Procedures of Subcontract Nomination The nomination process begins with the main contractor issuing a letter of intent to the proposed subcontractor. The letter should specify the scope of work, rates, and timeline for completion. The subcontractor then provides a formal acceptance, and the main contractor issues a subcontract agreement. The subcontractor must then provide performance security, such as a performance bond, to ensure timely completion of work.
Rights & Obligations of NSCs Once nominated, the subcontractor has certain rights and obligations. They have the right to carry out the scope of work as specified in the contract and must provide timely completion of work. They must also ensure compliance with the contract and maintain appropriate insurance coverage. The subcontractor is responsible for their own resources, tools, and equipment, and for the safety of their workers.
Objection to Nomination If the main contractor objects to the proposed subcontractor, they must provide valid reasons for their objection. The subcontractor has the right to respond to any objections and provide evidence of their competence and financial stability. If the objection is not resolved, the main contractor may nominate an alternative subcontractor.

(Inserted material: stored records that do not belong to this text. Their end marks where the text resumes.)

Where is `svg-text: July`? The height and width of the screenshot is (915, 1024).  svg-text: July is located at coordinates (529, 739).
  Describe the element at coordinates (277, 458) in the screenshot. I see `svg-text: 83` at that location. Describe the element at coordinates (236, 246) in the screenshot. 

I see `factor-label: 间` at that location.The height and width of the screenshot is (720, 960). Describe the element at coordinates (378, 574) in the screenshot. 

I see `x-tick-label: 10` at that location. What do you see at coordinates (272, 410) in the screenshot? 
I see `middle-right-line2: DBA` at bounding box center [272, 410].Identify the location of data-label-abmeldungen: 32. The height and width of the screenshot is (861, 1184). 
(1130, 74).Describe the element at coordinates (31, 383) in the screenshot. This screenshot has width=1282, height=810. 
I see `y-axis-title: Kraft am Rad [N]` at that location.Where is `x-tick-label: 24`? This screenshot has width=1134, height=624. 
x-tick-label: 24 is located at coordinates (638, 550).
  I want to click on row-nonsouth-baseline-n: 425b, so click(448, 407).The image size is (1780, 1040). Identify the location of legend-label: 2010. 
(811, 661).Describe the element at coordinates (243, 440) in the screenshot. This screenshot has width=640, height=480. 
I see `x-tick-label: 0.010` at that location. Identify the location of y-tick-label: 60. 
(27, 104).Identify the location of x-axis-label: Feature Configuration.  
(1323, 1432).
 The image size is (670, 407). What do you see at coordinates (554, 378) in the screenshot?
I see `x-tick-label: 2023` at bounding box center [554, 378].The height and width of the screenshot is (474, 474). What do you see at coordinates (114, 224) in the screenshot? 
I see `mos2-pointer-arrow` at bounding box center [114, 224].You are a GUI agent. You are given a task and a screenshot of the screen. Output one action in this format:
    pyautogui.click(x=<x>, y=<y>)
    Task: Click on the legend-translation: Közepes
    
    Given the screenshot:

Dealing with Default of NSCs If the subcontractor defaults, the main contractor must take appropriate action to mitigate the impact on the project. This may include terminating the subcontract and re-nominating an alternative subcontractor. The main contractor may also be entitled to claim damages from the defaulting subcontractor.
Suppose a construction project is being undertaken in Dubai, UAE, under the FIDIC contract. The employer nominates a subcontractor to perform electrical work on the project. The main contractor must ensure that the subcontractor has the necessary permits and licenses to perform the work, and their obligations align with those of the main contractor and employer.
The payment terms for the subcontractor are set out in the contract, with a payment schedule based on the completion of specific milestones. The subcontractor must have adequate insurance coverage, including liability insurance and workers’ compensation insurance.
This article discusses the use of subcontract nomination in construction projects under the FIDIC and UAE Civil Law frameworks. It explores the reasons for nomination, the associated risks, necessary amendments to main and subcontract conditions, procedures of subcontract nomination, rights and obligations of nominated subcontractors, objections to nomination, and dealing with default of nominated subcontractors. The article emphasizes the importance of nominating competent and financially stable subcontractors and taking appropriate action in case of default. It concludes with recommendations on how to improve nomination practice.